• _Material for this task_:
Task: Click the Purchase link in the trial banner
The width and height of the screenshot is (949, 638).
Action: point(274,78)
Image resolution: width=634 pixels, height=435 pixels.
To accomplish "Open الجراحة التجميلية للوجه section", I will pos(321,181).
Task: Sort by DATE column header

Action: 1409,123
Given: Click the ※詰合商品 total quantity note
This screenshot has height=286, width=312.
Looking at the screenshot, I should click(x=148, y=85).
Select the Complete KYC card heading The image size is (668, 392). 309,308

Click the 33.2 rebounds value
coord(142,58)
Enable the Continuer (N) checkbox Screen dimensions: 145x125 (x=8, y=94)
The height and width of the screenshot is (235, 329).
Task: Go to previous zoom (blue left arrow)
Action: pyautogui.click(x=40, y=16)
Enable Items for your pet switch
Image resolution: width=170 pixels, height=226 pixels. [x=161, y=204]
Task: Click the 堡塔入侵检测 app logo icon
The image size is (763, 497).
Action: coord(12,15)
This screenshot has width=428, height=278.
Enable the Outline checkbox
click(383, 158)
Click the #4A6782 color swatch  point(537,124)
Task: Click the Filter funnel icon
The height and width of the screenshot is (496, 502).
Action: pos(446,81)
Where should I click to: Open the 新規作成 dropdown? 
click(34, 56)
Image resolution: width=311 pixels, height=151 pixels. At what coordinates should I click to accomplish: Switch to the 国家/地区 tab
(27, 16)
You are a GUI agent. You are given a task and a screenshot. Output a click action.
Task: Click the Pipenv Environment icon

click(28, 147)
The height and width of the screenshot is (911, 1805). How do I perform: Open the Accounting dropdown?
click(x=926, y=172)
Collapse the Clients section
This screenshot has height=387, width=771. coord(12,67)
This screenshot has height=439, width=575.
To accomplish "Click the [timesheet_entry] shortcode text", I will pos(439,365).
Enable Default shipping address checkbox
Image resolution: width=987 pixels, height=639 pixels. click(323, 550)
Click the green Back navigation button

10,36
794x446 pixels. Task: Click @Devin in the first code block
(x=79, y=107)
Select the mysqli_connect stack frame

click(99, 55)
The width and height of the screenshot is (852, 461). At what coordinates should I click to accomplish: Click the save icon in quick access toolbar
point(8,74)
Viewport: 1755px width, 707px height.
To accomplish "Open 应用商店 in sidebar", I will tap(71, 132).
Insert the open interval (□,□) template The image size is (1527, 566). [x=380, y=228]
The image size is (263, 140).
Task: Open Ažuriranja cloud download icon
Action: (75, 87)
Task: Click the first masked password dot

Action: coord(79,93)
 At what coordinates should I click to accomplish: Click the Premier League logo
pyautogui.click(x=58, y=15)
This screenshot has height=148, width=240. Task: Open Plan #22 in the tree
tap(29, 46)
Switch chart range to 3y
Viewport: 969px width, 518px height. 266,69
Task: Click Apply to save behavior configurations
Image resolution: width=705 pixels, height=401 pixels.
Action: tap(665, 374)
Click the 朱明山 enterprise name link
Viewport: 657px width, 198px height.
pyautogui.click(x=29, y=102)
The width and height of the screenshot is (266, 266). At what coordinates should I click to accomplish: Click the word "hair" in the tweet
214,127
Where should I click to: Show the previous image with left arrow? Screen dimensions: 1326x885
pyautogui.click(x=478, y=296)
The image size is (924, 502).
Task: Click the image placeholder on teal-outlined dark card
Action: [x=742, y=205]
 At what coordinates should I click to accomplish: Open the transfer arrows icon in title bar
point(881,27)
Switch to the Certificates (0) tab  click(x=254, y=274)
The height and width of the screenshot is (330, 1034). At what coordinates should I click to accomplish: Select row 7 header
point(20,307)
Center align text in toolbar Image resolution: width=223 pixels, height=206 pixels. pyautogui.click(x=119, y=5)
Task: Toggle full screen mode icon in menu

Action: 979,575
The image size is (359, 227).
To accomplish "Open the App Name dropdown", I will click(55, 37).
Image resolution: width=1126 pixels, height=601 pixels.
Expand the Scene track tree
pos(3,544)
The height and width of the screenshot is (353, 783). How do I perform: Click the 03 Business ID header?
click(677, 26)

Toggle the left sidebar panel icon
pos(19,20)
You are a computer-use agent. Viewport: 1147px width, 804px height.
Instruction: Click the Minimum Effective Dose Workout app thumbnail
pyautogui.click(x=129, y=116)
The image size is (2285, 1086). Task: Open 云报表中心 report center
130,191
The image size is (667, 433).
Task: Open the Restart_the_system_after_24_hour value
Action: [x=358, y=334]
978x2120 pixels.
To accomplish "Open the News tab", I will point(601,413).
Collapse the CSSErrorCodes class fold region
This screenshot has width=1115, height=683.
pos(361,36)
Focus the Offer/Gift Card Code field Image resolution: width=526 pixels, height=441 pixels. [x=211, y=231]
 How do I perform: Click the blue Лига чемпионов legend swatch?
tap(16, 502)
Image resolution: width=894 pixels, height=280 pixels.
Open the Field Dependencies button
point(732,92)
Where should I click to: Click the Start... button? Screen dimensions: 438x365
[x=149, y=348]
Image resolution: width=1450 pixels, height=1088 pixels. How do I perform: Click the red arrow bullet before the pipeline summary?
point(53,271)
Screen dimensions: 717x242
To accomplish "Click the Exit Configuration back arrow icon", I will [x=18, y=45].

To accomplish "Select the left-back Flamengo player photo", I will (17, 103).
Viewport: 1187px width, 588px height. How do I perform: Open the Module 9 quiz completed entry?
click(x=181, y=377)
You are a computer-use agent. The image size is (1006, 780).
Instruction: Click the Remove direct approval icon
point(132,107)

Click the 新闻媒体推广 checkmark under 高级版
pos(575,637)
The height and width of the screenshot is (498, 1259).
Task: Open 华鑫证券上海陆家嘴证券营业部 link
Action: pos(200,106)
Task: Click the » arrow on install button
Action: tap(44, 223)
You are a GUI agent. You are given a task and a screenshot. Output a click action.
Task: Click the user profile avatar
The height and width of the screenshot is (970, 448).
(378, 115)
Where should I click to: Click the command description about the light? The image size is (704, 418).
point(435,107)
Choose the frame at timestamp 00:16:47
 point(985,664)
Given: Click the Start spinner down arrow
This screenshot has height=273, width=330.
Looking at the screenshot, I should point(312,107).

• _Aim of the task_: Recopy the whole listing exactly.

• _Completed exercise_:
Task: Click the Purchase link in the trial banner
The width and height of the screenshot is (949, 638).
Action: point(274,78)
Image resolution: width=634 pixels, height=435 pixels.
To accomplish "Open الجراحة التجميلية للوجه section", I will pos(321,181).
Task: Sort by DATE column header

Action: 1409,123
Given: Click the ※詰合商品 total quantity note
This screenshot has height=286, width=312.
Looking at the screenshot, I should click(x=148, y=85).
Select the Complete KYC card heading The image size is (668, 392). 309,308

Click the 33.2 rebounds value
coord(142,58)
Enable the Continuer (N) checkbox Screen dimensions: 145x125 (x=8, y=94)
The height and width of the screenshot is (235, 329).
Task: Go to previous zoom (blue left arrow)
Action: pyautogui.click(x=40, y=16)
Enable Items for your pet switch
Image resolution: width=170 pixels, height=226 pixels. [x=161, y=204]
Task: Click the 堡塔入侵检测 app logo icon
The image size is (763, 497).
Action: coord(12,15)
This screenshot has width=428, height=278.
Enable the Outline checkbox
click(383, 158)
Click the #4A6782 color swatch  point(537,124)
Task: Click the Filter funnel icon
The height and width of the screenshot is (496, 502).
Action: pos(446,81)
Where should I click to: Open the 新規作成 dropdown? 
click(34, 56)
Image resolution: width=311 pixels, height=151 pixels. At what coordinates should I click to accomplish: Switch to the 国家/地区 tab
(27, 16)
You are a GUI agent. You are given a task and a screenshot. Output a click action.
Task: Click the Pipenv Environment icon

click(28, 147)
The height and width of the screenshot is (911, 1805). How do I perform: Open the Accounting dropdown?
click(x=926, y=172)
Collapse the Clients section
This screenshot has height=387, width=771. coord(12,67)
This screenshot has height=439, width=575.
To accomplish "Click the [timesheet_entry] shortcode text", I will pos(439,365).
Enable Default shipping address checkbox
Image resolution: width=987 pixels, height=639 pixels. click(323, 550)
Click the green Back navigation button

10,36
794x446 pixels. Task: Click @Devin in the first code block
(x=79, y=107)
Select the mysqli_connect stack frame

click(99, 55)
The width and height of the screenshot is (852, 461). At what coordinates should I click to accomplish: Click the save icon in quick access toolbar
point(8,74)
Viewport: 1755px width, 707px height.
To accomplish "Open 应用商店 in sidebar", I will tap(71, 132).
Insert the open interval (□,□) template The image size is (1527, 566). [x=380, y=228]
The image size is (263, 140).
Task: Open Ažuriranja cloud download icon
Action: (75, 87)
Task: Click the first masked password dot

Action: coord(79,93)
 At what coordinates should I click to accomplish: Click the Premier League logo
pyautogui.click(x=58, y=15)
This screenshot has height=148, width=240. Task: Open Plan #22 in the tree
tap(29, 46)
Switch chart range to 3y
Viewport: 969px width, 518px height. 266,69
Task: Click Apply to save behavior configurations
Image resolution: width=705 pixels, height=401 pixels.
Action: tap(665, 374)
Click the 朱明山 enterprise name link
Viewport: 657px width, 198px height.
pyautogui.click(x=29, y=102)
The width and height of the screenshot is (266, 266). At what coordinates should I click to accomplish: Click the word "hair" in the tweet
214,127
Where should I click to: Show the previous image with left arrow? Screen dimensions: 1326x885
pyautogui.click(x=478, y=296)
The image size is (924, 502).
Task: Click the image placeholder on teal-outlined dark card
Action: [x=742, y=205]
 At what coordinates should I click to accomplish: Open the transfer arrows icon in title bar
point(881,27)
Switch to the Certificates (0) tab  click(x=254, y=274)
The height and width of the screenshot is (330, 1034). At what coordinates should I click to accomplish: Select row 7 header
point(20,307)
Center align text in toolbar Image resolution: width=223 pixels, height=206 pixels. pyautogui.click(x=119, y=5)
Task: Toggle full screen mode icon in menu

Action: 979,575
The image size is (359, 227).
To accomplish "Open the App Name dropdown", I will click(55, 37).
Image resolution: width=1126 pixels, height=601 pixels.
Expand the Scene track tree
pos(3,544)
The height and width of the screenshot is (353, 783). How do I perform: Click the 03 Business ID header?
click(677, 26)

Toggle the left sidebar panel icon
pos(19,20)
You are a computer-use agent. Viewport: 1147px width, 804px height.
Instruction: Click the Minimum Effective Dose Workout app thumbnail
pyautogui.click(x=129, y=116)
The image size is (2285, 1086). Task: Open 云报表中心 report center
130,191
The image size is (667, 433).
Task: Open the Restart_the_system_after_24_hour value
Action: [x=358, y=334]
978x2120 pixels.
To accomplish "Open the News tab", I will point(601,413).
Collapse the CSSErrorCodes class fold region
This screenshot has width=1115, height=683.
pos(361,36)
Focus the Offer/Gift Card Code field Image resolution: width=526 pixels, height=441 pixels. [x=211, y=231]
 How do I perform: Click the blue Лига чемпионов legend swatch?
tap(16, 502)
Image resolution: width=894 pixels, height=280 pixels.
Open the Field Dependencies button
point(732,92)
Where should I click to: Click the Start... button? Screen dimensions: 438x365
[x=149, y=348]
Image resolution: width=1450 pixels, height=1088 pixels. How do I perform: Click the red arrow bullet before the pipeline summary?
point(53,271)
Screen dimensions: 717x242
To accomplish "Click the Exit Configuration back arrow icon", I will [x=18, y=45].

To accomplish "Select the left-back Flamengo player photo", I will (17, 103).
Viewport: 1187px width, 588px height. How do I perform: Open the Module 9 quiz completed entry?
click(x=181, y=377)
You are a computer-use agent. The image size is (1006, 780).
Instruction: Click the Remove direct approval icon
point(132,107)

Click the 新闻媒体推广 checkmark under 高级版
pos(575,637)
The height and width of the screenshot is (498, 1259).
Task: Open 华鑫证券上海陆家嘴证券营业部 link
Action: pos(200,106)
Task: Click the » arrow on install button
Action: tap(44, 223)
You are a GUI agent. You are given a task and a screenshot. Output a click action.
Task: Click the user profile avatar
The height and width of the screenshot is (970, 448).
(378, 115)
Where should I click to: Click the command description about the light? The image size is (704, 418).
point(435,107)
Choose the frame at timestamp 00:16:47
 point(985,664)
Given: Click the Start spinner down arrow
This screenshot has height=273, width=330.
Looking at the screenshot, I should point(312,107).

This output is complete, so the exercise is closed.